▸ **Task**
Only the lines from the top of the data through the line containing "Given: Click the" should be duplicated, exactly as they appear.

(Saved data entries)
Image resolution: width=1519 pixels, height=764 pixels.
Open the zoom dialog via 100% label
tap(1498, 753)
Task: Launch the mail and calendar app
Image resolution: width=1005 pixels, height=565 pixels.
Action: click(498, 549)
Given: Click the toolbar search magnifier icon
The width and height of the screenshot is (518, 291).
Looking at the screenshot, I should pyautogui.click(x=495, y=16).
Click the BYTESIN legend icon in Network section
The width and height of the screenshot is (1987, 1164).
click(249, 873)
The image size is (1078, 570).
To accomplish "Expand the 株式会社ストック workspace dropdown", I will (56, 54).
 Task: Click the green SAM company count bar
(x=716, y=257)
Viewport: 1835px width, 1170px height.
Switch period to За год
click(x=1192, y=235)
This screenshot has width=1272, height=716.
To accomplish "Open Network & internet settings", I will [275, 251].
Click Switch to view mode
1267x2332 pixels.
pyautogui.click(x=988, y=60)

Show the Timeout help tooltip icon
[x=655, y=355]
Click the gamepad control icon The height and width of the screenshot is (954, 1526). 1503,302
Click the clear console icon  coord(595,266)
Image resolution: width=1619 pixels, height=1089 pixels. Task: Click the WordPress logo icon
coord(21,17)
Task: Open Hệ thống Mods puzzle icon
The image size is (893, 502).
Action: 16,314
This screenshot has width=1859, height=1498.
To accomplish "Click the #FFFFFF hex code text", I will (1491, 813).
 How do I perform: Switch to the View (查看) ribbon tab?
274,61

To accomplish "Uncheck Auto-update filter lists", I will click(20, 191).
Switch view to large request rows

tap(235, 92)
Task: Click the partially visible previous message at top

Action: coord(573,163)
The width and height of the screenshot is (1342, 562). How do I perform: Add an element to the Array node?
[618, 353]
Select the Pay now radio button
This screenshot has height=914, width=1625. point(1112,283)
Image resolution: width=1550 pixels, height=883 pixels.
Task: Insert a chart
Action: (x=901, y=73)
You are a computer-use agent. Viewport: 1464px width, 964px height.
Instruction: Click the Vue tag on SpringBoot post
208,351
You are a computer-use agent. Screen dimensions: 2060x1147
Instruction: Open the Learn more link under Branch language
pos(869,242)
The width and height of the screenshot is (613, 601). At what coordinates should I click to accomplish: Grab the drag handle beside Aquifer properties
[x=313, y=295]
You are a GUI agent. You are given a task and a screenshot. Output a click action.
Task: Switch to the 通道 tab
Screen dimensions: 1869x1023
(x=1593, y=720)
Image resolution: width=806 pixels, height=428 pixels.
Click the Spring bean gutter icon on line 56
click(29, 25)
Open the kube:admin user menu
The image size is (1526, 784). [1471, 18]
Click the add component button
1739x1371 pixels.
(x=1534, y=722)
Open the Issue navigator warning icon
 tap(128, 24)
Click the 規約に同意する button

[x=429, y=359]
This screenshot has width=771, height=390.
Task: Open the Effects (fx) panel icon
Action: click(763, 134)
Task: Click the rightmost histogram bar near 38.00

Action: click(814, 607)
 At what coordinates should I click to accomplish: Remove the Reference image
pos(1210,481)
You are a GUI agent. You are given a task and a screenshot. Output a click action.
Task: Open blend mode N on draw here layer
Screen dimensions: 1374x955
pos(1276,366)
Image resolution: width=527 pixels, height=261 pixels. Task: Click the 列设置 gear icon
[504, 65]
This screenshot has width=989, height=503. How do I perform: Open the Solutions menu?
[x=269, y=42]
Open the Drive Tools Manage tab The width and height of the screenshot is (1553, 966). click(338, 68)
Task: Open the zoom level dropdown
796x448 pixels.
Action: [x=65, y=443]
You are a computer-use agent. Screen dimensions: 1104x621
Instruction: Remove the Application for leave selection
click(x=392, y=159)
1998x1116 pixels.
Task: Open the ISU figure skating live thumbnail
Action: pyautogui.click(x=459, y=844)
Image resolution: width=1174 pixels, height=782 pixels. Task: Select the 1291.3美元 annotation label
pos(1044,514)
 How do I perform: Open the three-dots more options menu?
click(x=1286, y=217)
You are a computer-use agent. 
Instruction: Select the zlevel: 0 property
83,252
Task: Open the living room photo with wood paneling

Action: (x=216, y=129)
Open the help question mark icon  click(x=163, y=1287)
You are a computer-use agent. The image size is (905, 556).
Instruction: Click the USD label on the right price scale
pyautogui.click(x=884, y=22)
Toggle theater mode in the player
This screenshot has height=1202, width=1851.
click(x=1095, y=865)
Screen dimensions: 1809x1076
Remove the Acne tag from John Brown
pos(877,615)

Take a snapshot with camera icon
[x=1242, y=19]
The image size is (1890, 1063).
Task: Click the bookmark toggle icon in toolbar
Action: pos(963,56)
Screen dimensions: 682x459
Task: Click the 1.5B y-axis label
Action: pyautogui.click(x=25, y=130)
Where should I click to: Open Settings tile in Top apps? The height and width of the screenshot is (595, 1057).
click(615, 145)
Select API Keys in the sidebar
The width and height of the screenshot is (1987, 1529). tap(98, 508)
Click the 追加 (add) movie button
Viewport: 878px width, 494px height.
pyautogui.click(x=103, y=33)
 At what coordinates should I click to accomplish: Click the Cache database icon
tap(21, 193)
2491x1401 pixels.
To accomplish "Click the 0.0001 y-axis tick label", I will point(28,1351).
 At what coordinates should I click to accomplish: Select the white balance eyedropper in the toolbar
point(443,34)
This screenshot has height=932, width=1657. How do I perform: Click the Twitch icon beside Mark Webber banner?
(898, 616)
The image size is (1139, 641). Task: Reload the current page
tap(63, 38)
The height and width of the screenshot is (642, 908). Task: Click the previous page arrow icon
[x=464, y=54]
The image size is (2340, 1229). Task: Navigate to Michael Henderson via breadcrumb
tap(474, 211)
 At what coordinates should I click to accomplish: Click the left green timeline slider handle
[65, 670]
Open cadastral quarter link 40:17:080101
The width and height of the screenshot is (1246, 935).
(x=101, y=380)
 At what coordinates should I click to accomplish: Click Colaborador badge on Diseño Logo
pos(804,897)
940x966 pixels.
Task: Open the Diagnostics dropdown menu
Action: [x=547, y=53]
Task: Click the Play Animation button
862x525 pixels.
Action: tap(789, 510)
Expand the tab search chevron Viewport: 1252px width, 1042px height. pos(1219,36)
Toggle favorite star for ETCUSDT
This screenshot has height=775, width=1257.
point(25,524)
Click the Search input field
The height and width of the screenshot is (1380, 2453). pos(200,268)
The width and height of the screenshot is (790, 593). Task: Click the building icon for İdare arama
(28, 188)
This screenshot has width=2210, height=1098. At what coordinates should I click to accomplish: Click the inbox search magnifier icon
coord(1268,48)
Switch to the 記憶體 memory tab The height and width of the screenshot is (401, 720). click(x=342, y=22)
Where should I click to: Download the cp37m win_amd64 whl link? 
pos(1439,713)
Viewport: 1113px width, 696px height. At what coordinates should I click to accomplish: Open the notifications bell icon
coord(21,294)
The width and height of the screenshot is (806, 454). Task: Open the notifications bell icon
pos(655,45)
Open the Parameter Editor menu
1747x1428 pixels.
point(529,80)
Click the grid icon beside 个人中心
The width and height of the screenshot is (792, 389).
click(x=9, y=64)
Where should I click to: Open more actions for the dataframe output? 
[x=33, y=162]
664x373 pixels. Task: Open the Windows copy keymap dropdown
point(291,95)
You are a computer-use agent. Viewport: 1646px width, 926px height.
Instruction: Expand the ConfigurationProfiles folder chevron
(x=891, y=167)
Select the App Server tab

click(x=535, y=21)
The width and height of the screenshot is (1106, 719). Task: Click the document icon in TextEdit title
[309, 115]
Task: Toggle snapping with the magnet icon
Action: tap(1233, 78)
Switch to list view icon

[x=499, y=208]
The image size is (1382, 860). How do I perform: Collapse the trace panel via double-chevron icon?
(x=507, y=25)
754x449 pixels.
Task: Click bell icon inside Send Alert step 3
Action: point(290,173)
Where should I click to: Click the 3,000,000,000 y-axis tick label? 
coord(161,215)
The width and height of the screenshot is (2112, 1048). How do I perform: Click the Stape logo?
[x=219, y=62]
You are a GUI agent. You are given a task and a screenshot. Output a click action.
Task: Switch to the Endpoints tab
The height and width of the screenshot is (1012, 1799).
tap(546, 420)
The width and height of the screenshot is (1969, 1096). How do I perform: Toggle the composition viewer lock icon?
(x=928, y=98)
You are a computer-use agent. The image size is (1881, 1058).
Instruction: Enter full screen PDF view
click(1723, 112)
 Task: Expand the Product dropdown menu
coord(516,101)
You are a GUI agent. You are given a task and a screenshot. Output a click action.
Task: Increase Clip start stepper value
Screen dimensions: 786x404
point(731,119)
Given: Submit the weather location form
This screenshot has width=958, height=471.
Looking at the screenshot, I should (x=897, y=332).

▸ **Answer section**
Image resolution: width=1519 pixels, height=764 pixels.
Open the zoom dialog via 100% label
tap(1498, 753)
Task: Launch the mail and calendar app
Image resolution: width=1005 pixels, height=565 pixels.
Action: click(498, 549)
Given: Click the toolbar search magnifier icon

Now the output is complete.